Problem statement: Return each line of the data below that contains the string "title". The match is case-sensitive.

Provided data:
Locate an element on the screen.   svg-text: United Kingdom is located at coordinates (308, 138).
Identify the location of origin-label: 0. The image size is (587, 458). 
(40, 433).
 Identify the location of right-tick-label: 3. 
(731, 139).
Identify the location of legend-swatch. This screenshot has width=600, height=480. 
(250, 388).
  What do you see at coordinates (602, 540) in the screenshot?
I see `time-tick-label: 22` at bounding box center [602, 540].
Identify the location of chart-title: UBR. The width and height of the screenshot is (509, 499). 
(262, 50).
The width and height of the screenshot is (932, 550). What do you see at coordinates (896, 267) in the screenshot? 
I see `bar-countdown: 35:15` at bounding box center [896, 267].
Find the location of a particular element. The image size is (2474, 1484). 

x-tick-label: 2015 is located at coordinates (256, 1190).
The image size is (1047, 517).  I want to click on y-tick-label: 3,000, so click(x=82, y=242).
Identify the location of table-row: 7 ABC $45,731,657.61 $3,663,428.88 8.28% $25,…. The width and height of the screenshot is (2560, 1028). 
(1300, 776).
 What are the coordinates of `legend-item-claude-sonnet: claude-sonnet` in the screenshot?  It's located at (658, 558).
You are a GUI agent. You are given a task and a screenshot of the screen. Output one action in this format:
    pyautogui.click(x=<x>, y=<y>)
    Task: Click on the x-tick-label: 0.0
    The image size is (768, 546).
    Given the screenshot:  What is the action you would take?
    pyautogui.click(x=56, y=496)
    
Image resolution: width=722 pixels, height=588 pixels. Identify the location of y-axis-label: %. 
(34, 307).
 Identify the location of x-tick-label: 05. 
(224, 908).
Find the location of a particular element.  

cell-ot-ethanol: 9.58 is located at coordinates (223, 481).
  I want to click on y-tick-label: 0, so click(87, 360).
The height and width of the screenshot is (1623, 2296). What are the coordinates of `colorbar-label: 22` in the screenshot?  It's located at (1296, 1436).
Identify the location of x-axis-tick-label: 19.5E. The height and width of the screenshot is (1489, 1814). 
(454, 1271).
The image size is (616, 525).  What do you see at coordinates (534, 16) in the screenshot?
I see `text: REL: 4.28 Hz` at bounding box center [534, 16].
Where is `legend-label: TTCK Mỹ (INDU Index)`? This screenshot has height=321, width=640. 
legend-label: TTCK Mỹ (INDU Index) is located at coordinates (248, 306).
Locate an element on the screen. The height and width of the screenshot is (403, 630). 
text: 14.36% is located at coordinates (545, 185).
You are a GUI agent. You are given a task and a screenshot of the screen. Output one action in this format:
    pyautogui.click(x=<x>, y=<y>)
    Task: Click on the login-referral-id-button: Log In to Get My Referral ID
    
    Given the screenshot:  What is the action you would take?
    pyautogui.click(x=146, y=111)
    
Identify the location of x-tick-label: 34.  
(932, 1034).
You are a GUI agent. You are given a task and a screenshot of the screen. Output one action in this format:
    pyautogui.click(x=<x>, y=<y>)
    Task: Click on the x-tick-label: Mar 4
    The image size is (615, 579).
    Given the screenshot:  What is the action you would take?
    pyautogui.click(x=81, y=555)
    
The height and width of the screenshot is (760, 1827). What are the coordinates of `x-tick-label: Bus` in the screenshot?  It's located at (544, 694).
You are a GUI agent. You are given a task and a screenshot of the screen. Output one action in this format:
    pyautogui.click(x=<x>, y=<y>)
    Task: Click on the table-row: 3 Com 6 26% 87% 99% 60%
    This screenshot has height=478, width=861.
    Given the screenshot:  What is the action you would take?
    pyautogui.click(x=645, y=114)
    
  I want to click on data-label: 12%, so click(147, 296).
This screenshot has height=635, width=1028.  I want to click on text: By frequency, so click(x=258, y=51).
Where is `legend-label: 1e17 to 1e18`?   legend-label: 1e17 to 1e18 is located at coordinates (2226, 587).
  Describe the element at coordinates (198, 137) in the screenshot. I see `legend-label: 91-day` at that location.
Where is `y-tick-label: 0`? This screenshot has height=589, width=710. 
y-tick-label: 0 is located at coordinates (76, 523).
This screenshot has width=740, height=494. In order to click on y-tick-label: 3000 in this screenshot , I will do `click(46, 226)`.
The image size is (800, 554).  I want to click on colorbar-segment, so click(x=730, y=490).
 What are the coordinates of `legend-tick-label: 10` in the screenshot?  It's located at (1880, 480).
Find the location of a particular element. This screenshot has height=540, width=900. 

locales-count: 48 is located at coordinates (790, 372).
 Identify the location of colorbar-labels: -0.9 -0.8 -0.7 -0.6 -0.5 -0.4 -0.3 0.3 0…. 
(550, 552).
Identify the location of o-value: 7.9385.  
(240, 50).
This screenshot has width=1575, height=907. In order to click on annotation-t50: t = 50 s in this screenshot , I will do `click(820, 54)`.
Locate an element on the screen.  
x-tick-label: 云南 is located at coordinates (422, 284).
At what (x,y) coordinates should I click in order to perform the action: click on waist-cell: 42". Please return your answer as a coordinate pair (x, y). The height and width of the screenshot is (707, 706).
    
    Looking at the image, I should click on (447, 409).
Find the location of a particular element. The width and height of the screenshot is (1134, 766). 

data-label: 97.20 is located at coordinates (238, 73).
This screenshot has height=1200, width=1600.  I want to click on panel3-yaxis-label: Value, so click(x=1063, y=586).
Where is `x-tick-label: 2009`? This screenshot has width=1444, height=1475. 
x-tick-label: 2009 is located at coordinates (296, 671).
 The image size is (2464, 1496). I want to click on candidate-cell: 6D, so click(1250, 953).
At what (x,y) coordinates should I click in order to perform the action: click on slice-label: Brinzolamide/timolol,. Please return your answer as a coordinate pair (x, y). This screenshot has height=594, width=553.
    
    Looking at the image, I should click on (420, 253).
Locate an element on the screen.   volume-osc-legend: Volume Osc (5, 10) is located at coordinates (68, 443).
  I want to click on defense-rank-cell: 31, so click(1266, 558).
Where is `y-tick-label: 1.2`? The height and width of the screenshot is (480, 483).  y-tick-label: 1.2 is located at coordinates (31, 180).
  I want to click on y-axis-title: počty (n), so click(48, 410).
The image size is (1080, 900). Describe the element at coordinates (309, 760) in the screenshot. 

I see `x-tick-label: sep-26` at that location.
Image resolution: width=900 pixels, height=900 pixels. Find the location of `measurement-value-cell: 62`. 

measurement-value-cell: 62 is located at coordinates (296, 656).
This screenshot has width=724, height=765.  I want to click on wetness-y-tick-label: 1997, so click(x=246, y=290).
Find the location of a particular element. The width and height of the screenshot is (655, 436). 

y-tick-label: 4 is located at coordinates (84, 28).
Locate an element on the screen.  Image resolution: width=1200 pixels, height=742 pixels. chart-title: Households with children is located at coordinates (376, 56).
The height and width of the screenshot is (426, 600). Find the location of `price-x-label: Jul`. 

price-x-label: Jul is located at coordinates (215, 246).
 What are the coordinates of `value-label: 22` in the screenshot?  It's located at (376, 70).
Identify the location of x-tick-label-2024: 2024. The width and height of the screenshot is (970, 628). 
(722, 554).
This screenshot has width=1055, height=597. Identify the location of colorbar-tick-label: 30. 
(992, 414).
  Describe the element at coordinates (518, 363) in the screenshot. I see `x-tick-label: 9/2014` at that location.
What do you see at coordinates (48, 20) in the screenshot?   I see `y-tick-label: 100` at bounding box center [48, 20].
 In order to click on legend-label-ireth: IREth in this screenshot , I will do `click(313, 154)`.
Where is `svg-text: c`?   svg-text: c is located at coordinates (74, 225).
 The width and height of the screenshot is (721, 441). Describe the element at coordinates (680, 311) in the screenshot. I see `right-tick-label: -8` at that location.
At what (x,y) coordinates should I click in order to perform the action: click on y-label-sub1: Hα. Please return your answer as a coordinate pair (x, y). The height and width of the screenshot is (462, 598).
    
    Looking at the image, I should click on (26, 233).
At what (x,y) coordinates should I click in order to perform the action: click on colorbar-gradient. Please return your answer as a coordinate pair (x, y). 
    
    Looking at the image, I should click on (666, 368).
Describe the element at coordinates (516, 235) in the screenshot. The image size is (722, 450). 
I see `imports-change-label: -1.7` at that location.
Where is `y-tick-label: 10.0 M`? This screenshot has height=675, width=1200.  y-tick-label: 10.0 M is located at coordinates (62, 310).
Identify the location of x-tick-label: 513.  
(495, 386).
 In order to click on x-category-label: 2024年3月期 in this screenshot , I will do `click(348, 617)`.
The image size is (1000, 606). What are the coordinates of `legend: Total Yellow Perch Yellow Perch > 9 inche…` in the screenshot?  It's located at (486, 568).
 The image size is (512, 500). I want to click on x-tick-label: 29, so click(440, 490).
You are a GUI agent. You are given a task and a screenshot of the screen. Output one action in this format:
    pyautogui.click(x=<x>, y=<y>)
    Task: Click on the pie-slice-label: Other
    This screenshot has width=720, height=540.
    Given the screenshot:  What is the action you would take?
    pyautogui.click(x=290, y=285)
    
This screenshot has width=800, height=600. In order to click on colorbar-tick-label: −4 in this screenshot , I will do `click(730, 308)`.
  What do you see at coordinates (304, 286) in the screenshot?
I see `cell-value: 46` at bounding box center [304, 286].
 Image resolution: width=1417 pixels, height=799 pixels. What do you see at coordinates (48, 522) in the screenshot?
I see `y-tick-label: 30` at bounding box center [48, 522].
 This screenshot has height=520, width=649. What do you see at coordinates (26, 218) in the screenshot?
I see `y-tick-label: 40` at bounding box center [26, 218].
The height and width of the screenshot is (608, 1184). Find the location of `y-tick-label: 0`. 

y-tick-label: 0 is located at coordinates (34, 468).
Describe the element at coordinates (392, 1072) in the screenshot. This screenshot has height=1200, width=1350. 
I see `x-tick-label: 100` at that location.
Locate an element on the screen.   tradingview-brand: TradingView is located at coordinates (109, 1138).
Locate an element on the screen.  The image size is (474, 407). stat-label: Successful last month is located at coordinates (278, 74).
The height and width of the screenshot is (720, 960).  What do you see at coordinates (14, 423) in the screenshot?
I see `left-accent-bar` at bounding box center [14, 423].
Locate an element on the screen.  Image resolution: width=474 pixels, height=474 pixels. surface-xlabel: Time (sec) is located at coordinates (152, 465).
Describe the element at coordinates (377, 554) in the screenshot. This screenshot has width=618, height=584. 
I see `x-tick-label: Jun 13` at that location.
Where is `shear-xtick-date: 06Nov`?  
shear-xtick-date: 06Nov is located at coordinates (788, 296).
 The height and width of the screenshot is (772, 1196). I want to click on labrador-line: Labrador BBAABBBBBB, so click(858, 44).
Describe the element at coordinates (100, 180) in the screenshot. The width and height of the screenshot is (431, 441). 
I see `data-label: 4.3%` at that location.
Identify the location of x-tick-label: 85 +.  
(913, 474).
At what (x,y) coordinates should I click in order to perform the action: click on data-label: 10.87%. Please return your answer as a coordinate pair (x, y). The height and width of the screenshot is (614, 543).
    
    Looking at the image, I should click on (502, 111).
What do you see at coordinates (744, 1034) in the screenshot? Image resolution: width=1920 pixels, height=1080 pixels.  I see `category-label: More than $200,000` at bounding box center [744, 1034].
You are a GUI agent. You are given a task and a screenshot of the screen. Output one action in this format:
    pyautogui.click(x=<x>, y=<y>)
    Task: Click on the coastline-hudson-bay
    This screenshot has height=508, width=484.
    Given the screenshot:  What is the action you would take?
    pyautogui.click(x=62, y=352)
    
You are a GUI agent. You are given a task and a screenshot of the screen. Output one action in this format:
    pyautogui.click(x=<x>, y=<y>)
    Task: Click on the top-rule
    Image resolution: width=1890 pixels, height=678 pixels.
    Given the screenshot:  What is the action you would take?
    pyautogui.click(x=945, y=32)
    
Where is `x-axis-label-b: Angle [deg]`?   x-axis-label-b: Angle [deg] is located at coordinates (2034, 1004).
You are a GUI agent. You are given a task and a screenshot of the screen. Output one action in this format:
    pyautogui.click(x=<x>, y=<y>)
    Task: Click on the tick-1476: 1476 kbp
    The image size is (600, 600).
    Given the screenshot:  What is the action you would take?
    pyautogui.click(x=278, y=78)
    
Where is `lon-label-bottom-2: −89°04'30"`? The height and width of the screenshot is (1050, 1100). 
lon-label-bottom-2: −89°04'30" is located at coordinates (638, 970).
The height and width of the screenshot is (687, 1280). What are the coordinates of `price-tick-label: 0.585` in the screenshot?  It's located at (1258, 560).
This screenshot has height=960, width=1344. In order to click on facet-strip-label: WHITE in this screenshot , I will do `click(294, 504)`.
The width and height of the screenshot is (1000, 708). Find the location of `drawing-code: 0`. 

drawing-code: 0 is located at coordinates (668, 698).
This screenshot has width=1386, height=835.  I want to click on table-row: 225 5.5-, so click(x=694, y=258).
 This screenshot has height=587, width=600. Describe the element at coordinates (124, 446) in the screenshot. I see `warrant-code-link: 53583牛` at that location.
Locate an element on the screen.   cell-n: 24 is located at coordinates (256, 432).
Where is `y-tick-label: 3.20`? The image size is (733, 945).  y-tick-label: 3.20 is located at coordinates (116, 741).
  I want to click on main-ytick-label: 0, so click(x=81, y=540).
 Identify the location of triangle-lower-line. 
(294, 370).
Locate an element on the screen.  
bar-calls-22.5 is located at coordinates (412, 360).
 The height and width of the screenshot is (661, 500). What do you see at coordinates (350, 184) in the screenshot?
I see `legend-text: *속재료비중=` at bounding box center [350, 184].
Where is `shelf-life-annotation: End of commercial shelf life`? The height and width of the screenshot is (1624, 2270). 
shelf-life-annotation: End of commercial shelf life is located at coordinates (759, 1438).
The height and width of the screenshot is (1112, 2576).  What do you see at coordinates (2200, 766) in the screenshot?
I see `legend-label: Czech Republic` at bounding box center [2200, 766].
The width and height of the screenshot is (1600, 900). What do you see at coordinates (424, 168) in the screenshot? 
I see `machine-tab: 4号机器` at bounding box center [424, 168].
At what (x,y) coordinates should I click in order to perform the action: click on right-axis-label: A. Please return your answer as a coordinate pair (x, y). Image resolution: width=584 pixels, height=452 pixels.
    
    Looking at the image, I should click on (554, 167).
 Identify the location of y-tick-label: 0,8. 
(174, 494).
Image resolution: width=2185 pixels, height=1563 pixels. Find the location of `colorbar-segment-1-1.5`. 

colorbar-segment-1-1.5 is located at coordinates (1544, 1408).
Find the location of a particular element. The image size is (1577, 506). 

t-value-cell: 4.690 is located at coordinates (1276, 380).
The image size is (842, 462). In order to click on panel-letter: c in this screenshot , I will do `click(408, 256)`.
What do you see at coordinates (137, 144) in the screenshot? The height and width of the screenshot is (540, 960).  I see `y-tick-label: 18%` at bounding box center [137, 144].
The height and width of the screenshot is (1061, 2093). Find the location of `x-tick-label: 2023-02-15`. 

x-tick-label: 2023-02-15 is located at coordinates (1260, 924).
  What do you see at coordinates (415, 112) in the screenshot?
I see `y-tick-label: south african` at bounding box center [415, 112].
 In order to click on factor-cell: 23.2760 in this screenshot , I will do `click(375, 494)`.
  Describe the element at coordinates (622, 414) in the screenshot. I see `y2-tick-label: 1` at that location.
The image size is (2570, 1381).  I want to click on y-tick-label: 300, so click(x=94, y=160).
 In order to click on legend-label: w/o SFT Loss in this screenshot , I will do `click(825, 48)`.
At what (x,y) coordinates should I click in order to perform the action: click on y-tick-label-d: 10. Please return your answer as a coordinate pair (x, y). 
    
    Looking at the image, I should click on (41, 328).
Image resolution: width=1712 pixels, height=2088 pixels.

Problem solution:
Identify the location of chart-title: UBR. The width and height of the screenshot is (509, 499). 
  I want to click on y-axis-title: počty (n), so click(48, 410).
Locate an element on the screen.  Image resolution: width=1200 pixels, height=742 pixels. chart-title: Households with children is located at coordinates (376, 56).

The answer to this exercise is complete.